Namun, aliran penerbitan SIM baru tidak berbanding lurus dengan kecelakaan kendaraan bermotor yang masih kerap terjadi di jalan. Pelakunya juga kebanyakan sudah memiliki SIM, walaupun tetap ada juga yang di bawah umur atau belum memiliki bukti kompetensi.
Lalu, mengapa jika sudah punya bukti kompetensi mengemudi, kecelakaan masih saja marak di jalanan?
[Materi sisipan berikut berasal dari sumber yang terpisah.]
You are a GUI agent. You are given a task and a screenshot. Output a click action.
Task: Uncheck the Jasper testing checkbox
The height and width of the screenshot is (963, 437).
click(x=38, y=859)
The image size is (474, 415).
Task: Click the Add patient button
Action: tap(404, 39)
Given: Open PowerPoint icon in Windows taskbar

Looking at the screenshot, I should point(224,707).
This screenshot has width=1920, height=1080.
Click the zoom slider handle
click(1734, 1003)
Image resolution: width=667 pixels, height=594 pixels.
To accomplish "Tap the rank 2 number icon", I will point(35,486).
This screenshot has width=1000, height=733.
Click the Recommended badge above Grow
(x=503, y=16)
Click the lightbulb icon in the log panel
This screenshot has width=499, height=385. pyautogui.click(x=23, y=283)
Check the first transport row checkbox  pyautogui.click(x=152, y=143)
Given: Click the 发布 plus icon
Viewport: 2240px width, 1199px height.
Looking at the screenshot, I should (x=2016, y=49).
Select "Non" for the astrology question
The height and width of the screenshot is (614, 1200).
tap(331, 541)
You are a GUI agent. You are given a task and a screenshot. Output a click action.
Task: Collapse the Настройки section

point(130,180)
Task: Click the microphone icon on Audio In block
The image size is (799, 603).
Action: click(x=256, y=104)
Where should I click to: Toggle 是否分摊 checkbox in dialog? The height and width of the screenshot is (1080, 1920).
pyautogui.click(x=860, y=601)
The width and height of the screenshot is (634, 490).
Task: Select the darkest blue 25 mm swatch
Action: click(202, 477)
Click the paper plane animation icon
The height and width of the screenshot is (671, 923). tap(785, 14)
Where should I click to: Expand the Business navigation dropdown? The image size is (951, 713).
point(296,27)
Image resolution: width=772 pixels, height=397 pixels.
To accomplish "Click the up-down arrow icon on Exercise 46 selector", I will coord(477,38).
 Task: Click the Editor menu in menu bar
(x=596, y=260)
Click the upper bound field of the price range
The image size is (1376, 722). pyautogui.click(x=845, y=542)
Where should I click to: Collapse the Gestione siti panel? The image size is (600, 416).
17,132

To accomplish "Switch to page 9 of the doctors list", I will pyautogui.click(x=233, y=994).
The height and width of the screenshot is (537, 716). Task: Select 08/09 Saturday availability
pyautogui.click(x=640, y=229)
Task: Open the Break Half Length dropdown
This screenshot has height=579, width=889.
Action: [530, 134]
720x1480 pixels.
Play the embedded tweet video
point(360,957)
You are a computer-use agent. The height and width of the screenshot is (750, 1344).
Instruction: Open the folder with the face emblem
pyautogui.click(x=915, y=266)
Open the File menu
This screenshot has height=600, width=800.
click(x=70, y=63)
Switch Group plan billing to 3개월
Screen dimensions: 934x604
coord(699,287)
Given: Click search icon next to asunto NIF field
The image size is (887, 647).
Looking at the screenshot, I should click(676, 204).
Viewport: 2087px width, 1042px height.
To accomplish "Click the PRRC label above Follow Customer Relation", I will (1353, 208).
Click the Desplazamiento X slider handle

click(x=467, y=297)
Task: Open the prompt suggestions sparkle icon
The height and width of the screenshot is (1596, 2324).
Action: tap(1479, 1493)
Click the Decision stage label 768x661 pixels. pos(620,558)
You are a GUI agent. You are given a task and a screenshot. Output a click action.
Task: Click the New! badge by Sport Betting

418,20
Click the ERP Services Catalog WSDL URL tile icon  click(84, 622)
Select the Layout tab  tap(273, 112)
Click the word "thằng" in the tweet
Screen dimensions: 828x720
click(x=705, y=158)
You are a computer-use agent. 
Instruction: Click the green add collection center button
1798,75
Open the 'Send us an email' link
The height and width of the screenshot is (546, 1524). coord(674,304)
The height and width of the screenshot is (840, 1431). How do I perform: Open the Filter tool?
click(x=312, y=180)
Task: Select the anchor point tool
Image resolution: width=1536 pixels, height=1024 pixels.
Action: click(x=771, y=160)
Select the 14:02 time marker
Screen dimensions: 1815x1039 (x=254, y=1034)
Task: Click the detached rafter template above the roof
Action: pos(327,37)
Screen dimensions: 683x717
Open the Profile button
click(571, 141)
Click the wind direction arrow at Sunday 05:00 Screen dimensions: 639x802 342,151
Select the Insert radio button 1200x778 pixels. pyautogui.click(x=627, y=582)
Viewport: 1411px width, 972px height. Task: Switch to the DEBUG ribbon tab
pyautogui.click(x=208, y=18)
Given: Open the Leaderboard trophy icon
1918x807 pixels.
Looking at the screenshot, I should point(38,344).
Training Director Safety Defensive Consultant Indonesia Sony Susmana mengatakan, informasi yang diajukan pemohon saat ingin membuat SIM di Indonesia masih kurang lengkap.
“Pengamatan saya, orang yang mengajukan SIM ini penekanannya cuma dites hard skill (teknik) saja. Tidak ada edukasi penyuluhan safety driving sebelumnya, sehingga pengetahuannya nol atau tidak ada,” kata Sony kepada Kompas.com belum lama ini.
Menurutnya, rintangan yang dibuat saat ujian praktik SIM tidak membuat pengemudi terampil, sehingga jago dan menjurus ke agresif. Padahal, mengemudi di jalan raya tidak hanya soal praktik, tetapi ada hal lainnya.
“Pertama, ada edukasi dan pengetahuan; kedua, ada soft skill atau teori; dan ketiga, baru hard skill (praktik) yang melatih keterampilan,” kata Sony.
Founder & Training Director Jakarta Defensive Driving Consulting Jusri Pulubuhu pun sependapat dengan Sony. Kebutuhan di jalan raya itu lebih ke soft skill pengemudi, bukan technical skill atau hard skill.
“Karena di jalan raya kita berinteraksi dengan pengguna jalan lain. Kita juga berinteraksi dengan kondisi lingkungan yang terus berubah, misalnya cuaca,” kata Jusri.